Imagine drawing a line from R horizontally to the vertical center line, and then a line from S vertically down to the vertical center line. This forms a right-angled triangle. The horizontal distance (3 units) is one side of this triangle, and the vertical distance ($$\frac{5}{2}$$ units) is the other side. The distance we want to find is the diagonal line connecting R and S, which is the longest side of this right-angled triangle.

**step6** Calculating the square of the horizontal separation

To find the length of the diagonal, we use a special relationship. First, we find the area of a square built on the horizontal side. The horizontal side is 3 units long. The area of a square with side length 3 is calculated by multiplying the side length by itself: $$3 \times 3 = 9$$ square units.

**step7** Calculating the square of the vertical separation

Next, we find the area of a square built on the vertical side. The vertical side is $$\frac{5}{2}$$ units long. The area of a square with side length $$\frac{5}{2}$$ is calculated by multiplying the side length by itself: $$\frac{5}{2} \times \frac{5}{2} = \frac{5 \times 5}{2 \times 2} = \frac{25}{4}$$ square units.

**step8** Adding the areas of the squares

According to the special relationship for right-angled triangles, the area of the square built on the diagonal side is equal to the sum of the areas of the squares built on the other two sides. We add the two areas we found: $$9 + \frac{25}{4}$$. To add these, we need to have the same bottom number (denominator). We can rewrite 9 as a fraction with 4 as the denominator: $$9 = \frac{9 \times 4}{4} = \frac{36}{4}$$. Now we can add: $$\frac{36}{4} + \frac{25}{4} = \frac{36+25}{4} = \frac{61}{4}$$. So, the area of the square on the diagonal side is $$\frac{61}{4}$$ square units.

**step9** Finding the distance from the total area

Now we know the area of the square on the diagonal side is $$\frac{61}{4}$$. To find the length of the diagonal side itself, we need to find a number that, when multiplied by itself, gives $$\frac{61}{4}$$. This operation is called finding the square root. The distance between points R and S is $$\sqrt{\frac{61}{4}}$$.

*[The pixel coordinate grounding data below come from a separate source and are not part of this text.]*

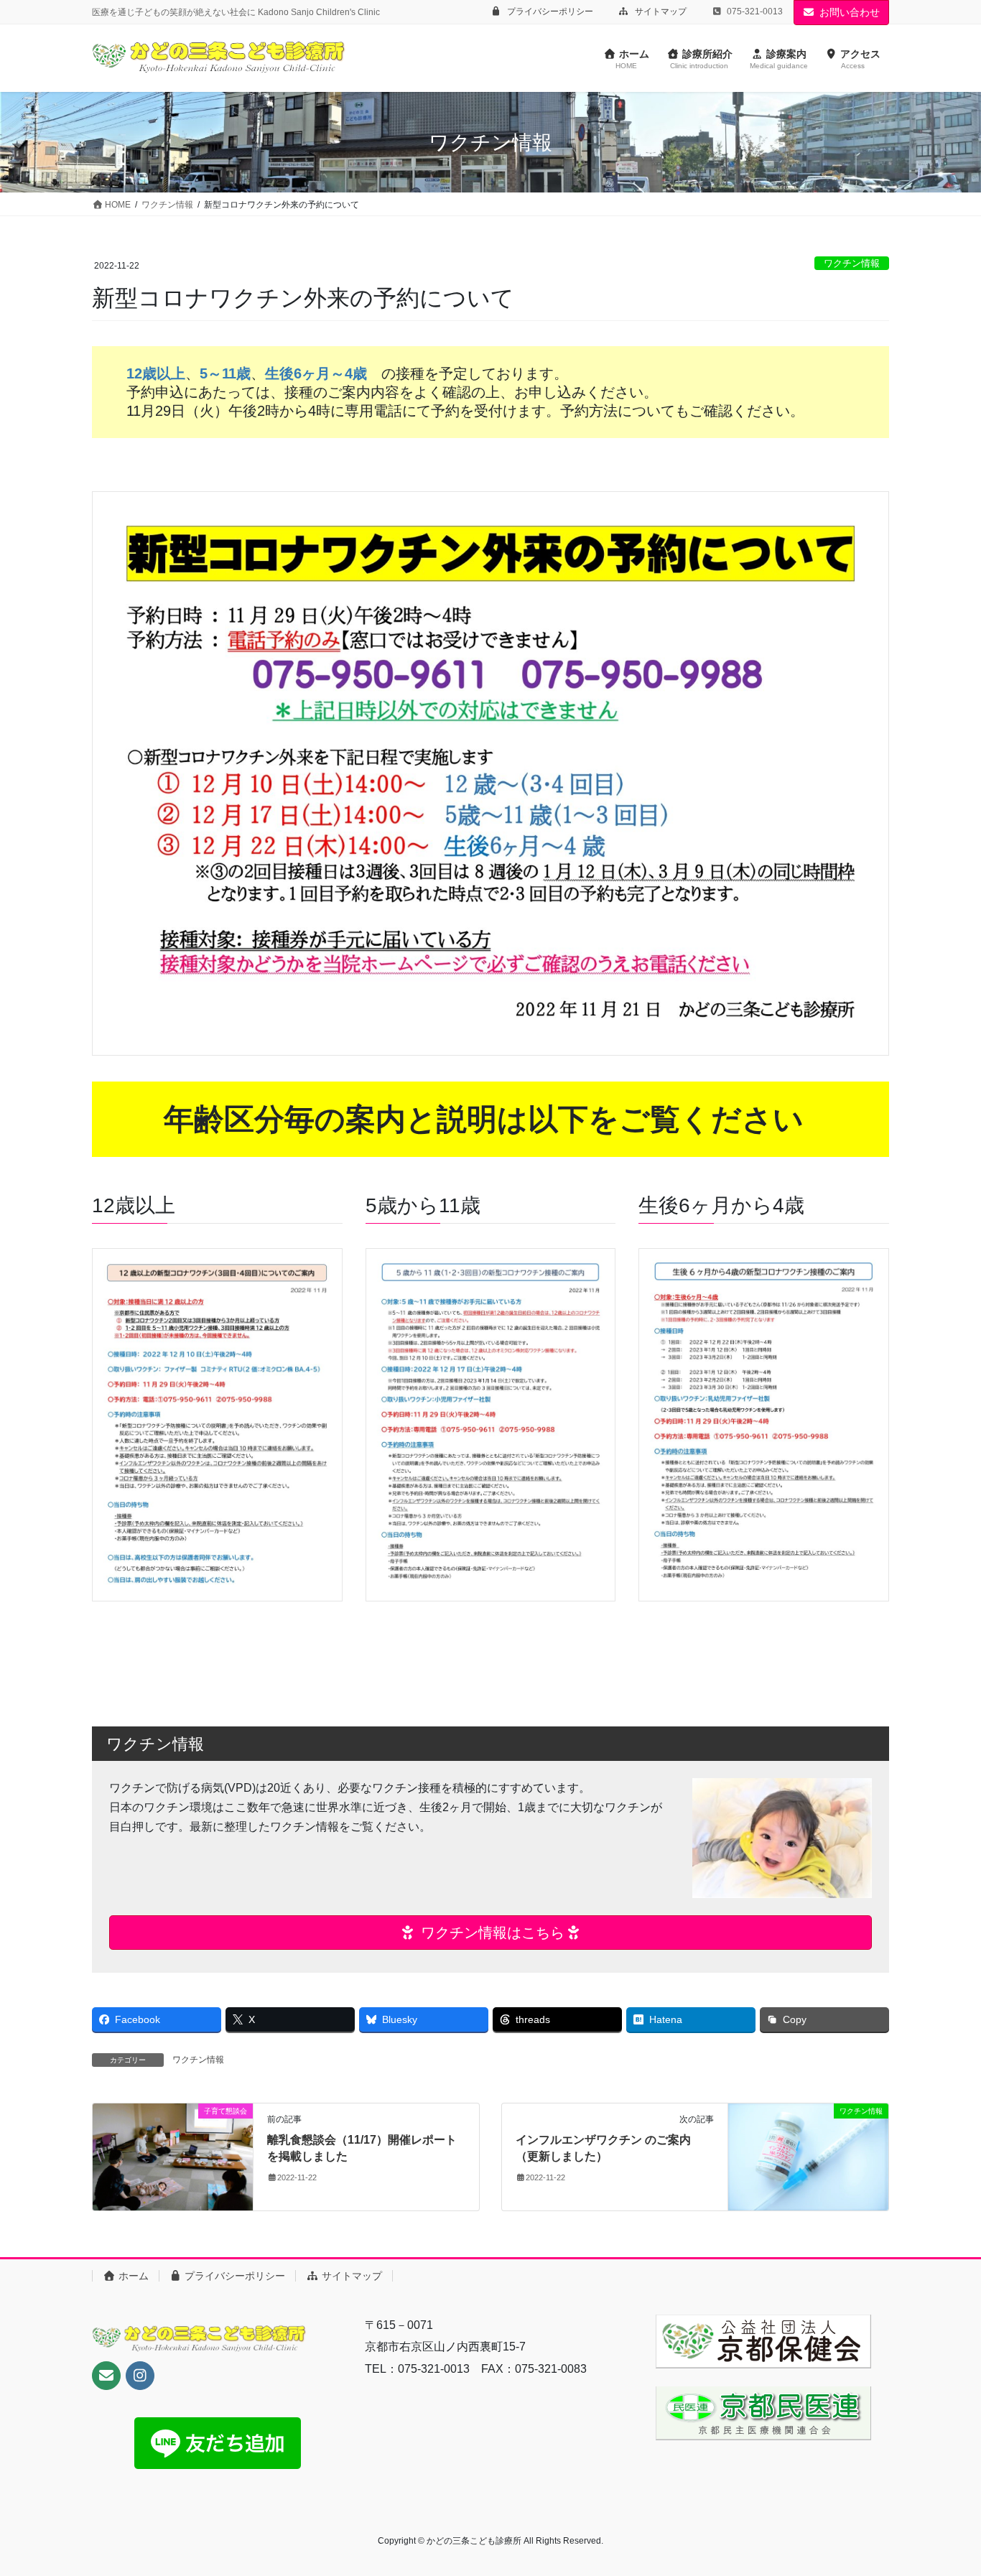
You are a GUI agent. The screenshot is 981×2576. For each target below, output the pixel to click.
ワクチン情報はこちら (490, 1932)
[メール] (106, 2375)
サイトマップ (660, 11)
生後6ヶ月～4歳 (316, 373)
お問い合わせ (849, 12)
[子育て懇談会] (173, 2156)
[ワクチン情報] (808, 2156)
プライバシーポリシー (549, 11)
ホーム (132, 2276)
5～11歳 (225, 373)
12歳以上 (155, 373)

**step10** Simplifying the distance

We can simplify the square root of a fraction by finding the square root of the top number and the square root of the bottom number separately. The square root of 4 is 2, because $$2 \times 2 = 4$$. The number 61 does not have a whole number or a simple fraction as its square root, so we leave it as $$\sqrt{61}$$. Therefore, the distance between points R and S is $$\frac{\sqrt{61}}{2}$$ units.